What the Fuck is the Political Moment?

I take the political to be wrapped in a moment, or constituted by a moment—that is to say: it is an event. The event is small or large, dense or shallow. It is an event that stimulates the drive toward recognition. It invites domination. It also invites contestation against that domination. A marker of the political moment, or how we might ‘know’ (I still have qualms with this word to describe the perception of this event) the political moment is happening, is contest, or agonism. The political is a site whereby epistemic and material acts converge to mutually constitute the one who I am calling the knowing subject. And the subject, in the political moment, is indelibly changed by that convergence. That is to say by a radical constitution and reconstitution through what Deleuze constructs as difference out of repetition.

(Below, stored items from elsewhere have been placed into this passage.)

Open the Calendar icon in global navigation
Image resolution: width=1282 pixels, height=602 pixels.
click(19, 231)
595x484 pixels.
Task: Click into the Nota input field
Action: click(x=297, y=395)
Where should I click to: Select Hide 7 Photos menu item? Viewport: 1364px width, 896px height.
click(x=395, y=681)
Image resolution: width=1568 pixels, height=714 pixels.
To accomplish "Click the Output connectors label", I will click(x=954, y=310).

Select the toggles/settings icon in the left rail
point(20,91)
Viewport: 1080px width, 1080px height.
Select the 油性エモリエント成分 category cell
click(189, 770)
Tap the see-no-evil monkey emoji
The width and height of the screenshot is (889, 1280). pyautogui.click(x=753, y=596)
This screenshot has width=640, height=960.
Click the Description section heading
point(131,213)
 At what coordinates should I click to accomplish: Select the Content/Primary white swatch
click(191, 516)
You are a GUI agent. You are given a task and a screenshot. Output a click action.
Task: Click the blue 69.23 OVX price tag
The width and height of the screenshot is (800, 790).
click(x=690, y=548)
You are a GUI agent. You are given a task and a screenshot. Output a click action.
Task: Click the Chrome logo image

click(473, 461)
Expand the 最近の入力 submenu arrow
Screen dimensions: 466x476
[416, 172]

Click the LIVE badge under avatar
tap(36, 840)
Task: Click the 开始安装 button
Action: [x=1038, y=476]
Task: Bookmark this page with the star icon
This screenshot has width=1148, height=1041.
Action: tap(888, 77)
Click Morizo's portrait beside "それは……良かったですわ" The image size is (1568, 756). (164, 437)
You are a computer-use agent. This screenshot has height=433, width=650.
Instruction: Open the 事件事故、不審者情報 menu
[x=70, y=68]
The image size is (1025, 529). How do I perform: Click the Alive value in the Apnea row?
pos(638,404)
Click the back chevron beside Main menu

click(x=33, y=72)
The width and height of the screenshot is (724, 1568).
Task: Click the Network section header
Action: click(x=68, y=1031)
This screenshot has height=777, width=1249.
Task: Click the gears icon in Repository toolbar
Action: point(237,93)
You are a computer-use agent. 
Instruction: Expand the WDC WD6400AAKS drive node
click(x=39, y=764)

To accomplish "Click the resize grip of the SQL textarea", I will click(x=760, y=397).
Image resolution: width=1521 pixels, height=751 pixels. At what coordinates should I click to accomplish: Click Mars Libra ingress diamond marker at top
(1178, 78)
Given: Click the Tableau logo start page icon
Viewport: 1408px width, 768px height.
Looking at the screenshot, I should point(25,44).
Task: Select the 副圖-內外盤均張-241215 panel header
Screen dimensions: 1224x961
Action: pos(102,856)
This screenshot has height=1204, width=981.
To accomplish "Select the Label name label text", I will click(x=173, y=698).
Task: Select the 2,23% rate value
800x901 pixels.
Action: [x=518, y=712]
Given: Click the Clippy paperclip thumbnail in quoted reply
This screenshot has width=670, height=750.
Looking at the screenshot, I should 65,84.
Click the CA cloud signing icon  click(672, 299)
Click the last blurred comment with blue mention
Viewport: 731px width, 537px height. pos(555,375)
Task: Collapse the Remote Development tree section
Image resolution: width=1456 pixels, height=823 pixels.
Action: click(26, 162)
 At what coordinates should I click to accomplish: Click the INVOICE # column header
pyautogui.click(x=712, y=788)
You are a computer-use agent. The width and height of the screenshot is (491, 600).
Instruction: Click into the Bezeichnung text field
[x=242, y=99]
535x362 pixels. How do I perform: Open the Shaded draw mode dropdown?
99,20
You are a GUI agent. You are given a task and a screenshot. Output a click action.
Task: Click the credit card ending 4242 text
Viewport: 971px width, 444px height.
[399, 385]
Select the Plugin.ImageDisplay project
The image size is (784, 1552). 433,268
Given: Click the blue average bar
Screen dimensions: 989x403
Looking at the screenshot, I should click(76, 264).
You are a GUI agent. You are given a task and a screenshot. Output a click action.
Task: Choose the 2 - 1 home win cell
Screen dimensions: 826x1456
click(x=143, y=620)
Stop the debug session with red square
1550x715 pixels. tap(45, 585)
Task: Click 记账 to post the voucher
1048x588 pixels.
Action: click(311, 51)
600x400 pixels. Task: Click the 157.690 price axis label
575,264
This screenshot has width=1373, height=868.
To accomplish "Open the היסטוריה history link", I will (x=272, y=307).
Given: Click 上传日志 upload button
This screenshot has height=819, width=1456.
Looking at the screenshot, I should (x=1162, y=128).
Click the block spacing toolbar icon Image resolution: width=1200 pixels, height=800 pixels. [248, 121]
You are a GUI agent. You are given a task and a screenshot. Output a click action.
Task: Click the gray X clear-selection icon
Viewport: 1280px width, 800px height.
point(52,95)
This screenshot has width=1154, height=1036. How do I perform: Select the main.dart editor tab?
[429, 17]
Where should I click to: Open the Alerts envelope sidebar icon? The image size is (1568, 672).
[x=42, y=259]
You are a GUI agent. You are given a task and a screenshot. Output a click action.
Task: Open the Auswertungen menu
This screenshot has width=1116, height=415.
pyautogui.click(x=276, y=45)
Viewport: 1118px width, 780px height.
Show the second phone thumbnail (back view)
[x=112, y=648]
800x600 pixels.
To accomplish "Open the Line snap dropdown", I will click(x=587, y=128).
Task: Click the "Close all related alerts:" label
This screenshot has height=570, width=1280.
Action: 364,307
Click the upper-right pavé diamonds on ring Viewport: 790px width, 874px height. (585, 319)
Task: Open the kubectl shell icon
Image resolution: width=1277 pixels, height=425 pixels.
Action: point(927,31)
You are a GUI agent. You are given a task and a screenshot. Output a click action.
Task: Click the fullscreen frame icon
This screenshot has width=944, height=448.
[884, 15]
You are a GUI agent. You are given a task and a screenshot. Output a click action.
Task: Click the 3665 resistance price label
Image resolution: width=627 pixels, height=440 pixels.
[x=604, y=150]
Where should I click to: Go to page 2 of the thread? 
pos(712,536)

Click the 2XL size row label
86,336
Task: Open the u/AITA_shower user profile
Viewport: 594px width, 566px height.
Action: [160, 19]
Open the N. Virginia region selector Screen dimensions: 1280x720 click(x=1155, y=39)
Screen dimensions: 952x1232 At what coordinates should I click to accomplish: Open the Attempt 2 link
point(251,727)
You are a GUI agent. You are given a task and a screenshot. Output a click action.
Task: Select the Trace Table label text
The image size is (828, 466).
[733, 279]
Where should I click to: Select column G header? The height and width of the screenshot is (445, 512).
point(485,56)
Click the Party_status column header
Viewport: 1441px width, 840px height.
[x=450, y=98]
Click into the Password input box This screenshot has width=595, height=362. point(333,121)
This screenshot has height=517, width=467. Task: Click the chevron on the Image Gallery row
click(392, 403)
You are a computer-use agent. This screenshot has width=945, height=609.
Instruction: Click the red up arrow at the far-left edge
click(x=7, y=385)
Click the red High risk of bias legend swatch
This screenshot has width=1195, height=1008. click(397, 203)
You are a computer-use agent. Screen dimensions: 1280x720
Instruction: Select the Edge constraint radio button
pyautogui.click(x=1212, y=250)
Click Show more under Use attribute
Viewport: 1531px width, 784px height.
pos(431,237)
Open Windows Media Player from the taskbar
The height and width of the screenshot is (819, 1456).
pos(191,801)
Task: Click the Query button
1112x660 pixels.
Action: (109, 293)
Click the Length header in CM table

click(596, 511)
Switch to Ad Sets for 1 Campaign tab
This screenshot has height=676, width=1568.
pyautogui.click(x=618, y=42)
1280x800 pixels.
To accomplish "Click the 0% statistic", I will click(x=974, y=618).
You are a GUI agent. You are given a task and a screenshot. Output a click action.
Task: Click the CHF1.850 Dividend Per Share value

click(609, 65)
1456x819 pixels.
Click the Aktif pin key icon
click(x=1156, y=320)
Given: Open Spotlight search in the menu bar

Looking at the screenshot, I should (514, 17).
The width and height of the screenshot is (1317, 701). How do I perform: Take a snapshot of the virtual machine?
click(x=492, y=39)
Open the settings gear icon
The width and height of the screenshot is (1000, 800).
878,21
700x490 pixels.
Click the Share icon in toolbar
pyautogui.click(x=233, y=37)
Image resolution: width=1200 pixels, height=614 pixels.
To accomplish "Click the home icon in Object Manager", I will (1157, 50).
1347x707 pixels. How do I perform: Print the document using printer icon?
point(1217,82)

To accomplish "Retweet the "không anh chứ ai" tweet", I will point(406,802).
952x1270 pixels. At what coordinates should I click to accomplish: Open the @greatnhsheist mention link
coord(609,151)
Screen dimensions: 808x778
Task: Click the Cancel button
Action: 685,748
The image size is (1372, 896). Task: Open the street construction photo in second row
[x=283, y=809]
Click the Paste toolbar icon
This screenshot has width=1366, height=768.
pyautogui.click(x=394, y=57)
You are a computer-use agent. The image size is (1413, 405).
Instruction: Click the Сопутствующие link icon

This, I hope, is not reductionist. I hope because I am not anchoring the political in any particular space or in any particular time. But I am making the rather humanistic claim that it is a subjective act. The political moment happens when thinking and knowing subjects engage monologically or dialogically, with themselves in the former and with others in the latter. It is a moment of self-awareness (being at home with oneself) or consciousness-raising in groups. But neither are mutually exclusive. I want to stress that the political moment is neither private nor public, because that distinction holds no water in my analysis for reasons I hope to address at points throughout this dissertation. I’ll say here that I contend that our selves are political by their very construction. It is not that we are political creatures, per se—ready for combat in an institutional arena or ready to contest any and every thing we here or see. It is that our selves, products of a certain kind of radical contingency (Connolly 2002), construct out of the lineaments of community and language, the self that bears the impress of politics. It is for that reason I cannot accept a private and public self as separable iterations of a single subject. Perhaps I can clarify by saying that the political moment, in public as it were, is the projection of a non-unified, unfixed set of internally contestable identities. We are fragile beings. We are situated in contestable sites of contingent socio-political arrangements. And this fragility is the fecund terrain in which the political moment takes its shape. There is no pre-determined contour of the event. I do not know it when I see it. I can only sense it when I feel it.